Hello. Maybe the FC layers are clogging up a lot of time. Remove the fully connected layers and replace them with a AveragePooling layer

Hi, as @raghavendragaleppa mentioned try using a fully convolutional network or a larger batch size(4 seems too low). But I doubt batch_size could be a bottleneck given the FC layers size.
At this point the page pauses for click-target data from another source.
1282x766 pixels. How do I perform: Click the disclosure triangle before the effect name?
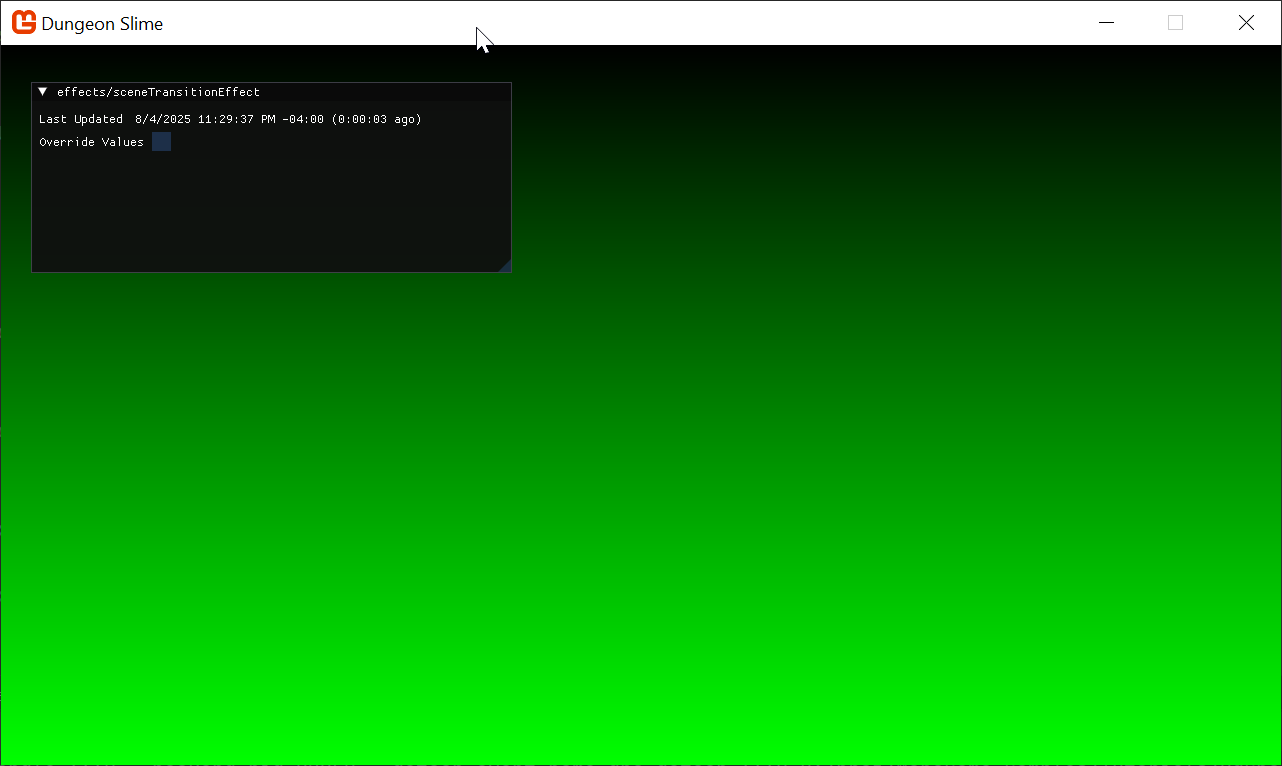click(42, 91)

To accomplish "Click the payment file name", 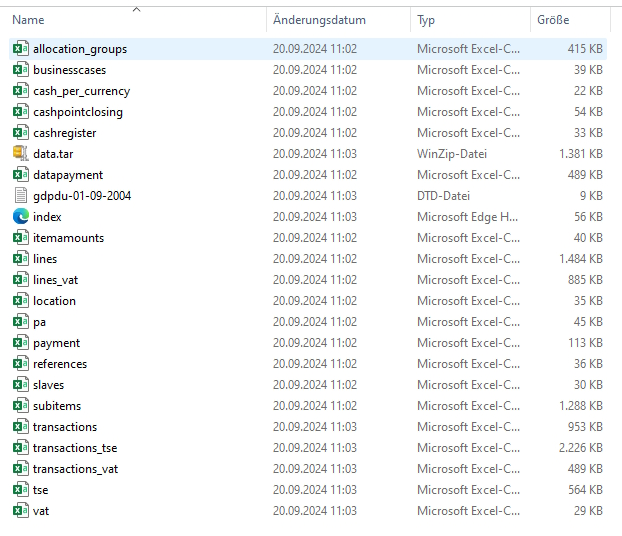I will (56, 343).
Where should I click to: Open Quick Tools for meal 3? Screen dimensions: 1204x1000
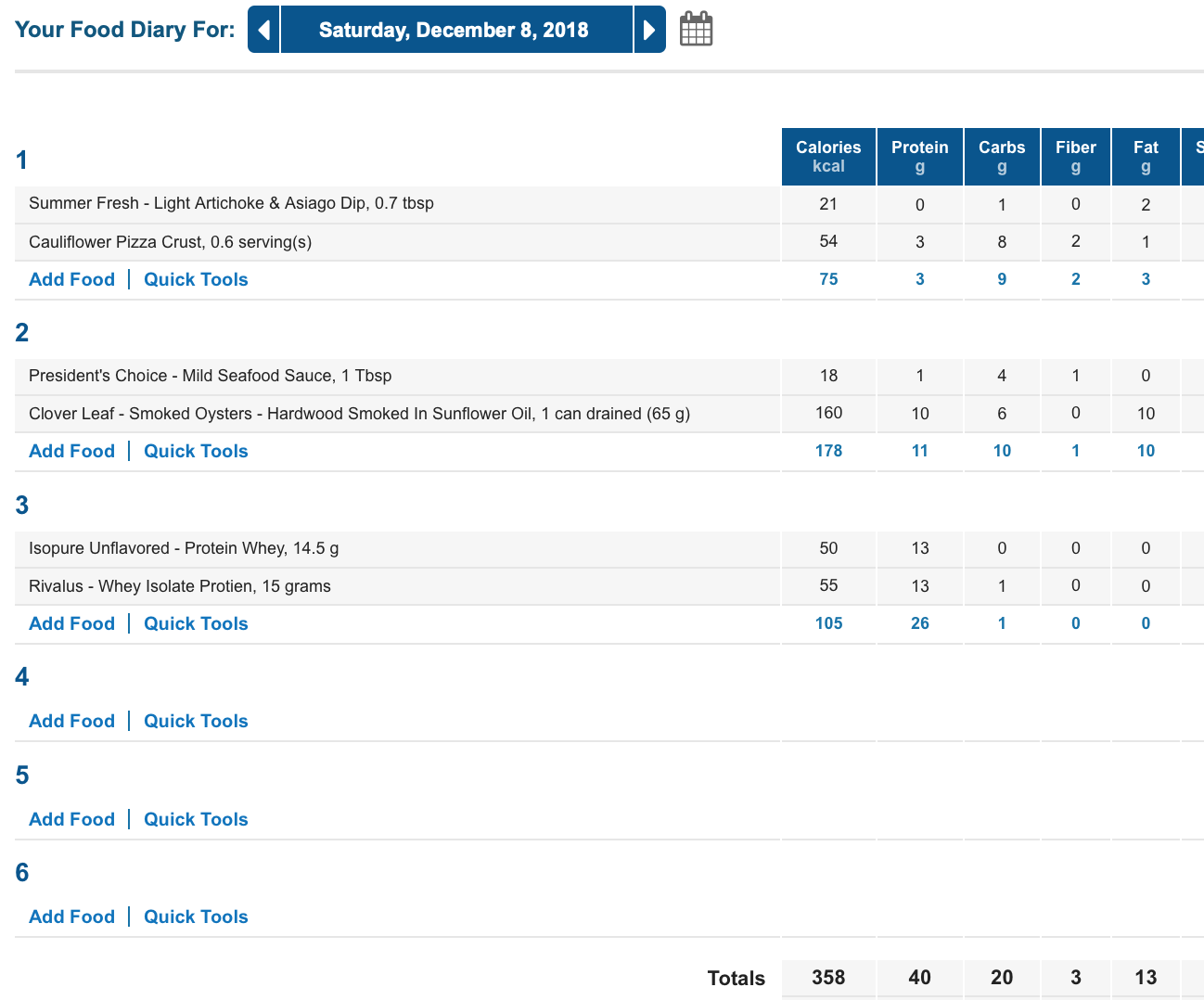click(x=196, y=623)
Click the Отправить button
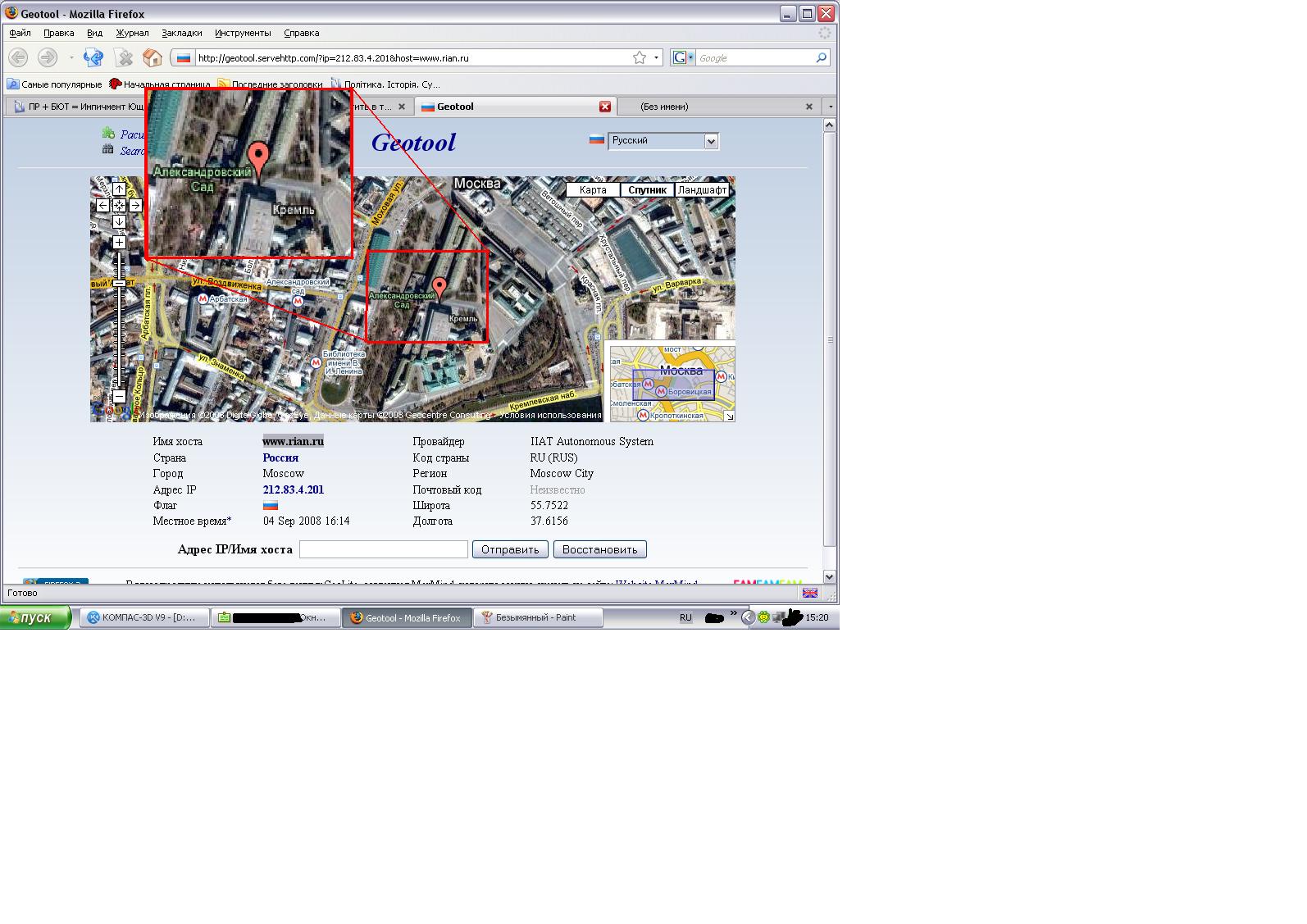The height and width of the screenshot is (924, 1307). coord(509,549)

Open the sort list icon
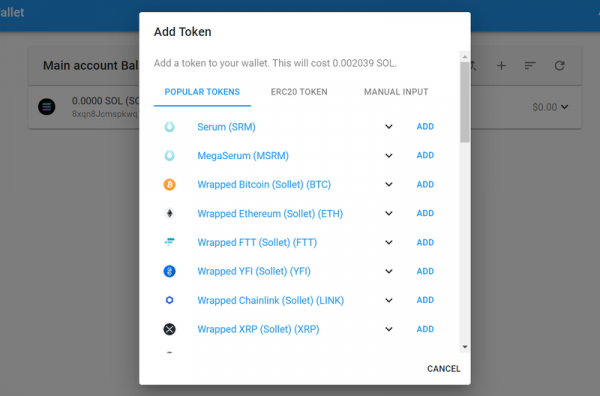click(x=530, y=66)
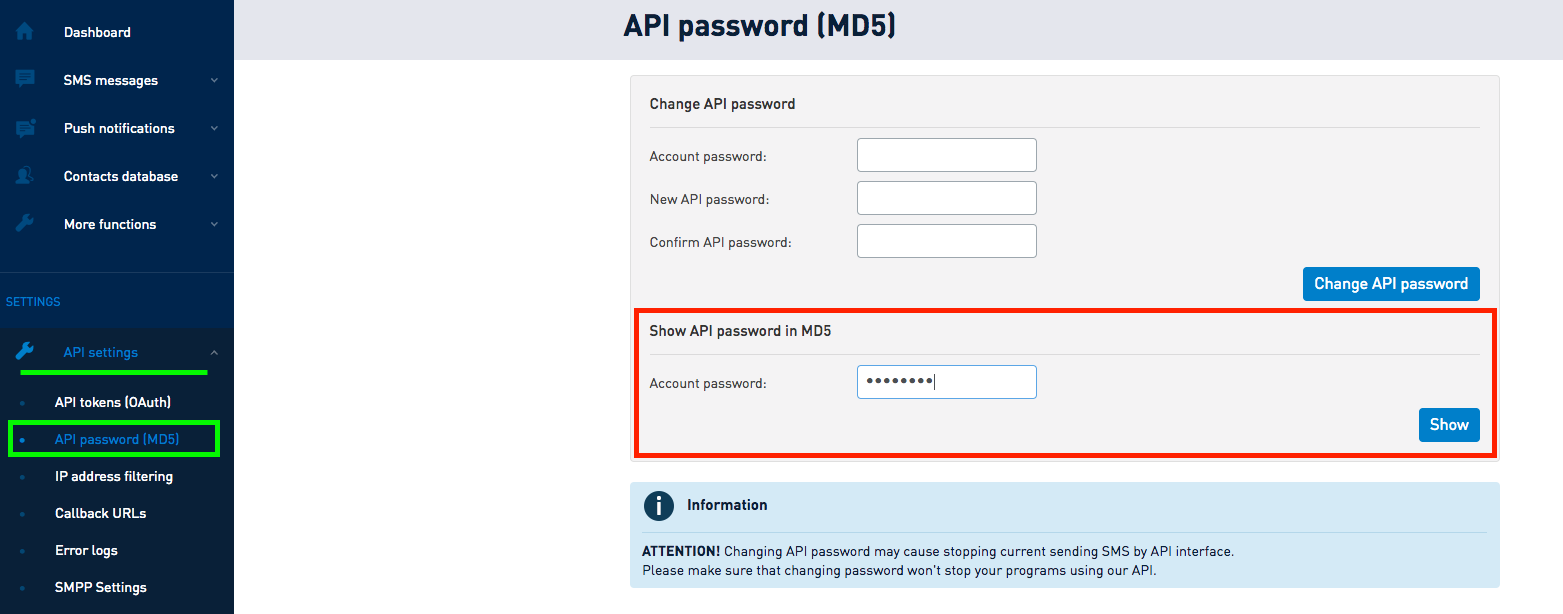Expand the SMS messages submenu chevron

(214, 80)
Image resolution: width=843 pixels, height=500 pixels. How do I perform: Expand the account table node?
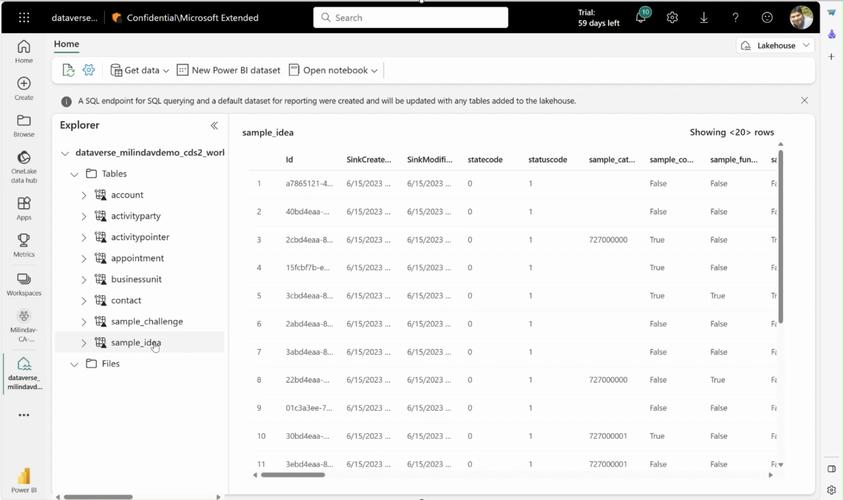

Hi, I am running main program with a batch size of 32

will try that but I think the main problem is with dataloader. I ran a dataiter

vis_dataloader = DataLoader(siamese_dataset,
                        shuffle=True,
                        num_workers=8,
                        batch_size=4)
from time import perf_counter
t1=perf_counter()
dataiter = iter(vis_dataloader)
example_batch = next(dataiter)
t2 = perf_counter()

concatenated = torch.cat((example_batch[0],example_batch[1]))
imshow(torchvision.utils.make_grid(concatenated))
print(example_batch[2].numpy())

It’s taking an average of 4s. In each epoch there are around 6000 iterations. I think this is where most of the time for code is elapsing. Anyway I will try out your idea and will let you.

@sriharsha0806
The num_workers=8 is a very high number if your CPU is not powerful enough and instead it will be an overhead, and besides num_worker doesn’t help much when your batch_size is low and you have less amount of augmentations going on. The dataloader works on CPU so keeping num_workers = 8 will be problematic if your CPU is not powerfull enough. Check the timing for each iteration for num_workers=1 and num_workers=0 and also check the timings by using pin_memory=True.

Also i can see that you have very less augmentation going on, so the problem must be in the dataloader itself. Reduce the num_workers to 1 and see how much each iteration takes.

Hi @raghavendragaleppa and @mailcorahul

Actually, I forgot to mention net.train() before training This is what causing the lag. I apologise for the mistake.